If anything in the diff feels off, don't merge it. Ask the agent to explain it or revert it. A 100 isn't worth it if it breaks the real experience.
Step 5 — Push the PR
Once the diff checks out, push it as a PR for the record and, if you work with others, so it gets reviewed:
git add -A
git commit -m "perf: Lighthouse 100/100 (performance, a11y, SEO, best practices)"
git push -u origin perf/lighthouse-100Open the PR on GitHub. In the description, paste the summary the agent left: what changed and why. Future you will thank you.
Step 6 — Verify with Lighthouse (yourself, again)
Trust but verify. Run Lighthouse yourself, with no agent in the middle:
- In Chrome: DevTools → Lighthouse tab → Mobile → Analyze. Check all four categories.
- From the terminal:
npx lighthouse https://your-site.local --view - Online (once deployed): PageSpeed Insights gives you Lighthouse plus real field data.
If you get 100 across the four locally, that's the first half done. Now confirm it holds in production.
Step 7 — Once it's live: WebPageTest
A local 100 is lab data: your machine, your network, lab conditions. Production is a different beast — CDN, real latency, third-party scripts, caching. So once you've deployed, verify from the outside.
Go to WebPageTest and run a test against your production URL:
- Paste the URL, pick a real location near your audience and a mobile device (a Moto G is a good "worst case").
- Run the test (ideally 3 runs, and look at the median).
- Watch the filmstrip and timeline: when content shows, when it's interactive.
- Check the numbers that matter: LCP, CLS, TBT/INP.
WebPageTest shows you what PageSpeed hides: the request waterfall. That's where you spot the third party slowing you down (a pixel, a chat widget, a font) that never shows up locally. If the score drops in prod, that waterfall tells you why — and you re-run the loop pointed at the production URL.
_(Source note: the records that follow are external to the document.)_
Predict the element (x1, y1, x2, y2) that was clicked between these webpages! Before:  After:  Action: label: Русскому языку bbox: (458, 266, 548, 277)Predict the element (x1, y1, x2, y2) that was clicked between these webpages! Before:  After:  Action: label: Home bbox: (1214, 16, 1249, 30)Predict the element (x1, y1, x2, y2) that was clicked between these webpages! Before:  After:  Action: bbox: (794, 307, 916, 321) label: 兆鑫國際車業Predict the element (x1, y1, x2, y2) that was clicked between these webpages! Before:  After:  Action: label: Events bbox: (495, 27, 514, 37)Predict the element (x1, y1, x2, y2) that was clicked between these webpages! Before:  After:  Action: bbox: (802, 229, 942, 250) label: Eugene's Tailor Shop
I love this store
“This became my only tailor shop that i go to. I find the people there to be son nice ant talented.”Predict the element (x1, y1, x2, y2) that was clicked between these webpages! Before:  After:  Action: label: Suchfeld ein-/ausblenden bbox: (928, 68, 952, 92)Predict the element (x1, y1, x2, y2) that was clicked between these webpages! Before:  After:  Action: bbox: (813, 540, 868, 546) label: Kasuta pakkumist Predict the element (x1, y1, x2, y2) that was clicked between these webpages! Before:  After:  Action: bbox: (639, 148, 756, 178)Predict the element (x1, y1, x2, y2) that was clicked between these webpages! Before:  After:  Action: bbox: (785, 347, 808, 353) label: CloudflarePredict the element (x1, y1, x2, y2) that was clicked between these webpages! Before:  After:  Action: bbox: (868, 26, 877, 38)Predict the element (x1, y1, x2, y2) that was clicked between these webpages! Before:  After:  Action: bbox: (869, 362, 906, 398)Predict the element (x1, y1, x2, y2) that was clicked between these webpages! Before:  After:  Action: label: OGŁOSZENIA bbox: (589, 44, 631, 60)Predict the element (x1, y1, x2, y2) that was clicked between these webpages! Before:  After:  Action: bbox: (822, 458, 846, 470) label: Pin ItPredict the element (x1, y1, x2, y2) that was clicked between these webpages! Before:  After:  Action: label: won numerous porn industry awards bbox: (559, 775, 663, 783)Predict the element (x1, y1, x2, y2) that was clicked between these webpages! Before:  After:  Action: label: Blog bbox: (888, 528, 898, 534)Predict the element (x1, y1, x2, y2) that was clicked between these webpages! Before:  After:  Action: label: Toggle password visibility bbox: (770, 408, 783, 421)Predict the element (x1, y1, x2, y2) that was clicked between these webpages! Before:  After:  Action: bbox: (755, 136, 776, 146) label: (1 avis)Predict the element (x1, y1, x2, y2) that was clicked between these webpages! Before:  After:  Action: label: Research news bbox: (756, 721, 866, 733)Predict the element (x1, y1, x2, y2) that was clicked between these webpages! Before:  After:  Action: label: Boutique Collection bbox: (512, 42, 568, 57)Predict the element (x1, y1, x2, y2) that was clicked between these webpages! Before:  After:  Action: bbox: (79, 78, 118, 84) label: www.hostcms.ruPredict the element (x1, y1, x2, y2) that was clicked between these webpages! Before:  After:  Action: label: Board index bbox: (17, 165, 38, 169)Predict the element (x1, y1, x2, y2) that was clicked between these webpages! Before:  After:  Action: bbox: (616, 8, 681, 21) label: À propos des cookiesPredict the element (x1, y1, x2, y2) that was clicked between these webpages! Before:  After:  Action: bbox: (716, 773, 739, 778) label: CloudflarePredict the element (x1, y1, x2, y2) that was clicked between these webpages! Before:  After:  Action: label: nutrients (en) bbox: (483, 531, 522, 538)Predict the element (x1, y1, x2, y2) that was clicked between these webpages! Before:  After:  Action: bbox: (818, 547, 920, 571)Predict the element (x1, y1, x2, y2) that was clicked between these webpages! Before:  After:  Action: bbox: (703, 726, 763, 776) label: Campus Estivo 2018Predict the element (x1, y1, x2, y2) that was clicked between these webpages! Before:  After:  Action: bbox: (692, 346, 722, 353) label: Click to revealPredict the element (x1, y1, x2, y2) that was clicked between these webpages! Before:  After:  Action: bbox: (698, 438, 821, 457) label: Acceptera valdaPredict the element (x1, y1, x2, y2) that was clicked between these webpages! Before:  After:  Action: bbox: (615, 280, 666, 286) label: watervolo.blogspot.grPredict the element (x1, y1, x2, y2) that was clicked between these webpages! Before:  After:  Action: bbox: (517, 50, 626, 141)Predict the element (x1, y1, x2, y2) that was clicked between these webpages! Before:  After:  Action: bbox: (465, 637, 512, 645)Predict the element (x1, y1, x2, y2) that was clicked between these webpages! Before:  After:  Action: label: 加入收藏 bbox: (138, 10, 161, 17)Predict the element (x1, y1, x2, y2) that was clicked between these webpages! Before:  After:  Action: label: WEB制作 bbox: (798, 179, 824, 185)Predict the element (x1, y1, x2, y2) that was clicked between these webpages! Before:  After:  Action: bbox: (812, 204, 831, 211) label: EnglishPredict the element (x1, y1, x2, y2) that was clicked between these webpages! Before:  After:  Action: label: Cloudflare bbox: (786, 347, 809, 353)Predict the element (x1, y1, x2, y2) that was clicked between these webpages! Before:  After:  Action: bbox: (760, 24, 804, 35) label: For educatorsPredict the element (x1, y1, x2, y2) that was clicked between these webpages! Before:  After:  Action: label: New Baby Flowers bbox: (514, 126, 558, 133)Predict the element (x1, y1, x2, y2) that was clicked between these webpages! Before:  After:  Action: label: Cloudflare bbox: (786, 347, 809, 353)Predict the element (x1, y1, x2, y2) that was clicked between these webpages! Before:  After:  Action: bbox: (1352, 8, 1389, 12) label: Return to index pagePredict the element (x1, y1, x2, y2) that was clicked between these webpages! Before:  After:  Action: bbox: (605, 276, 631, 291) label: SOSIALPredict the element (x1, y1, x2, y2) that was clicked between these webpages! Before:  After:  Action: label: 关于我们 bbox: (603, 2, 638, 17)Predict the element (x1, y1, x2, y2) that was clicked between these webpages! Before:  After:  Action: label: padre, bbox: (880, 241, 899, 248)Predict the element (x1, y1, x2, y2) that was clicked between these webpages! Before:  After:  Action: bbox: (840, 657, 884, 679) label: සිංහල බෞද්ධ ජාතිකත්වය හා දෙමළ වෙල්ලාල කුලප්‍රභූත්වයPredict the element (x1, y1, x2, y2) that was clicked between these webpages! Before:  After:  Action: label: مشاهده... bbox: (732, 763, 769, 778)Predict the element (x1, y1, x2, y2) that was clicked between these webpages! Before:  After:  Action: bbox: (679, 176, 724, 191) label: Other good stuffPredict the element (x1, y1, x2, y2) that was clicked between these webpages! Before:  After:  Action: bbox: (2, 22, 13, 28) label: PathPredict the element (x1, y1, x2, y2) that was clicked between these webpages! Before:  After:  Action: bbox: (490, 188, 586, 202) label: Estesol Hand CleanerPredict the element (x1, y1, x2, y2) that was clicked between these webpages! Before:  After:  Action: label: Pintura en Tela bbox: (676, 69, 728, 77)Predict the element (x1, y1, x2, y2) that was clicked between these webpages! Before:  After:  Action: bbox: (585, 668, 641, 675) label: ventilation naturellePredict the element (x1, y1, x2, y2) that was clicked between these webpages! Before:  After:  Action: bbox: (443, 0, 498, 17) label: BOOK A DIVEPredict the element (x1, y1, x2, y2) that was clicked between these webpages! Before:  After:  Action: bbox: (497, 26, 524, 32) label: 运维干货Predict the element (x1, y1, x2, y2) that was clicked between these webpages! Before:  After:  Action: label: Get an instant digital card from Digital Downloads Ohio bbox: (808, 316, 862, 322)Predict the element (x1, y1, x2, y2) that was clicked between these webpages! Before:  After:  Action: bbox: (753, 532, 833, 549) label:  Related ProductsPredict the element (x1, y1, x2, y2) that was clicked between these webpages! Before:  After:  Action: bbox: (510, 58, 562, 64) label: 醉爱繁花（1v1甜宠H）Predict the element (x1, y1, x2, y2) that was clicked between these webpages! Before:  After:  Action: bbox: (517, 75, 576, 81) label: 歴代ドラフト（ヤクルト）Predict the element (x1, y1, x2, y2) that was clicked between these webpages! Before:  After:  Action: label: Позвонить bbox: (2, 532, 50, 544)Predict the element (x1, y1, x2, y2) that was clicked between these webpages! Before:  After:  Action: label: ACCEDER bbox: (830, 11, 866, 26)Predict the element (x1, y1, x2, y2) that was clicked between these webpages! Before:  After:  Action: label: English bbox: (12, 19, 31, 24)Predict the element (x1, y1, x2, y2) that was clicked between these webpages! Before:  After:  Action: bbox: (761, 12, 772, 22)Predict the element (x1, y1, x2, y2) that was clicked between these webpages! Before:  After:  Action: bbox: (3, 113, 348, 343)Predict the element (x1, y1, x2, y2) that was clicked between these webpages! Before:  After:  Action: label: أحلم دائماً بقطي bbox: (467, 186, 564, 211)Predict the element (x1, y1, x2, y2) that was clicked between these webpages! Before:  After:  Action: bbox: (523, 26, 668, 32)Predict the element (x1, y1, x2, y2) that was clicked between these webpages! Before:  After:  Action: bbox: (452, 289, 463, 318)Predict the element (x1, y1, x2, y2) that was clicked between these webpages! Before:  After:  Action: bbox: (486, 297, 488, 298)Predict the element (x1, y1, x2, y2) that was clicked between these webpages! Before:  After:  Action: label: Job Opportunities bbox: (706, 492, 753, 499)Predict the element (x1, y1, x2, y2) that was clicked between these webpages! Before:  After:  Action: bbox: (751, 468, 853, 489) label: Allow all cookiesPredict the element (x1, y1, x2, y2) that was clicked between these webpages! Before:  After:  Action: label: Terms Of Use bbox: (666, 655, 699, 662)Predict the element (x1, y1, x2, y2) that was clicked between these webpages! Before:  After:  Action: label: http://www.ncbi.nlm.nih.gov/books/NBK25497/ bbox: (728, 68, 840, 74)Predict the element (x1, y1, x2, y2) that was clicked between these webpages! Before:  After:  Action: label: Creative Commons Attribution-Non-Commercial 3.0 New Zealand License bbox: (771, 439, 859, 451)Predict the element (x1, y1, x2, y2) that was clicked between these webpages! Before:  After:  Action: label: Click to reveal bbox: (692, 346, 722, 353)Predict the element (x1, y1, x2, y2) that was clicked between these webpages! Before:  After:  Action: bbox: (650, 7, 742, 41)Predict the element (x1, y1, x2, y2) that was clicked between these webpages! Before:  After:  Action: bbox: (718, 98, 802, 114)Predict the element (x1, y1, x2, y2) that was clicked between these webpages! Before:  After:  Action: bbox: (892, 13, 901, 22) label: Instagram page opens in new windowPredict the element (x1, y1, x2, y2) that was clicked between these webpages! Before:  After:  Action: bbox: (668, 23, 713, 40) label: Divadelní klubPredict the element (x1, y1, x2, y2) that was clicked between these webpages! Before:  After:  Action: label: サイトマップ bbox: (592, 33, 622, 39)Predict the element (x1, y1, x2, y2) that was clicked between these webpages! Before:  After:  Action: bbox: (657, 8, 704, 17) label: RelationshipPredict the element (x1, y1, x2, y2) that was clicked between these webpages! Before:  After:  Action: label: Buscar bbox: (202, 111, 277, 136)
Closing: what you're actually learning here
This isn't about Lighthouse. It's about delegating verifiable work.
The pattern repeats for anything with an objective "done" condition: "get all tests green", "migrate this without breaking anything", "raise coverage to 90%". If you can describe what done looks like in a way a machine can check, you can loop it.
Lighthouse is the best first loop because the verification is free and binary. Start there, watch the agent work on its own, then take the pattern to bigger problems.
Show receipts, not opinions. The score is at 100 or it isn't. The rest is noise.